Pull out every line below holding the word "paperclip".
-------- AVAILABLE RECORDS --------
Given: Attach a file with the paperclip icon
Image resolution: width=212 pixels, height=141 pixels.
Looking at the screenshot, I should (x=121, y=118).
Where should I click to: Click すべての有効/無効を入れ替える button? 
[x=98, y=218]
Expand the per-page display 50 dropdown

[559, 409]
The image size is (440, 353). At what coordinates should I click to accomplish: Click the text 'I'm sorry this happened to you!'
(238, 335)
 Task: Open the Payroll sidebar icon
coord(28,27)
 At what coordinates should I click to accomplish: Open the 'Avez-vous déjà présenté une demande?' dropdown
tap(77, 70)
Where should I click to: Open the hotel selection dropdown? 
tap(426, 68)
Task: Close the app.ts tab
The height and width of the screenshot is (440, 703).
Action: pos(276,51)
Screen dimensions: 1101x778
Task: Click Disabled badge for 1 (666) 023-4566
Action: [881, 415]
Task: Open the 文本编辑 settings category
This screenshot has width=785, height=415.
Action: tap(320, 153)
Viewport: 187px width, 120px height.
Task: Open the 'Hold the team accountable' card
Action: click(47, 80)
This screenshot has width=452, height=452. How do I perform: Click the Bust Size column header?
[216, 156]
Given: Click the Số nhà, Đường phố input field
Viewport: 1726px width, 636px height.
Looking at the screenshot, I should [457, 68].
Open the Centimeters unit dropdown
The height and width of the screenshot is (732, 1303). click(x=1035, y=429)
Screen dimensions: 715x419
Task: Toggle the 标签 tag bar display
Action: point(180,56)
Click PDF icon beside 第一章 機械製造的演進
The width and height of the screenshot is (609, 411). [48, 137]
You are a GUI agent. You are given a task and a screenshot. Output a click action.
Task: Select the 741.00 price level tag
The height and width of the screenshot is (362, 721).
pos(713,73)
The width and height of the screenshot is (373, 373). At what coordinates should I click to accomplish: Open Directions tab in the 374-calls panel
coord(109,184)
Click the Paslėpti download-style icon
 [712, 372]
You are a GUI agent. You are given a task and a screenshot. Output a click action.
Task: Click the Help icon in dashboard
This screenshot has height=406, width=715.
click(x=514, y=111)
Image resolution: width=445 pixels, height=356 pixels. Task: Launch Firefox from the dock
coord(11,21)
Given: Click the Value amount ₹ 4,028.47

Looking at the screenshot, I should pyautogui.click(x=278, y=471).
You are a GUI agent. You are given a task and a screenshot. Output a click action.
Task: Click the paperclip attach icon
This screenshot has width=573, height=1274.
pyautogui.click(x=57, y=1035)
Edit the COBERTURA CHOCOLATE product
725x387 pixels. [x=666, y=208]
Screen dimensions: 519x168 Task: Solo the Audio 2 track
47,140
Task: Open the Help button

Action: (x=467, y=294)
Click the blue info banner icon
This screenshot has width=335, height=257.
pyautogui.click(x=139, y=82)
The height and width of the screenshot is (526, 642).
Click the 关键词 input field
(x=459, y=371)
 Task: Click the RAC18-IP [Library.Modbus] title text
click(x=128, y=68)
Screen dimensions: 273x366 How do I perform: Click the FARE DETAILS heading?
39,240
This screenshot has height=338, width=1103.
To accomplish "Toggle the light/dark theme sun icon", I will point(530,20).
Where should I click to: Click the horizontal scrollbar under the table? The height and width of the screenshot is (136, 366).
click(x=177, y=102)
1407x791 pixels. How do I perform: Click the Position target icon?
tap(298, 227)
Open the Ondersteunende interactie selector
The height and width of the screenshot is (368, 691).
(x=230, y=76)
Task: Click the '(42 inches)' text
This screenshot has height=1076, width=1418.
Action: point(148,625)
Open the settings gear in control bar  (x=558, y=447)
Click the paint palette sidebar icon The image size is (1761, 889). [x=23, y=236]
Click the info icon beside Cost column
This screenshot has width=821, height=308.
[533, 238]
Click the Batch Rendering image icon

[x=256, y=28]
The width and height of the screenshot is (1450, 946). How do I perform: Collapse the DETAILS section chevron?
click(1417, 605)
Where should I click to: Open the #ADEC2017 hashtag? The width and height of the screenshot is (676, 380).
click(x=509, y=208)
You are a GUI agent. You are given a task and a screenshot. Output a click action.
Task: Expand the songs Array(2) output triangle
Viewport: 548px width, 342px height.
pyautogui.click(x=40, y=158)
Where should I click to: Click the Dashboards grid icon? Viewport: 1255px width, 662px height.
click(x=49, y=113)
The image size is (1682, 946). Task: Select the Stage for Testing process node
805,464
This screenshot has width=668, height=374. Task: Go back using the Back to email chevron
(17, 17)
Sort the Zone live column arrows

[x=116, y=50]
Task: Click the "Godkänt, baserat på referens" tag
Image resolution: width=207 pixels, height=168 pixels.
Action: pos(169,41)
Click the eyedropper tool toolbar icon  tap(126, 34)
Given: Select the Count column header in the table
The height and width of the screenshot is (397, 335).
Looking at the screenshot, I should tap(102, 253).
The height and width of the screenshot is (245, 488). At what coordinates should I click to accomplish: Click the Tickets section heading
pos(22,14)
--------
REPLY
Given: Attach a file with the paperclip icon
Task: Click the paperclip attach icon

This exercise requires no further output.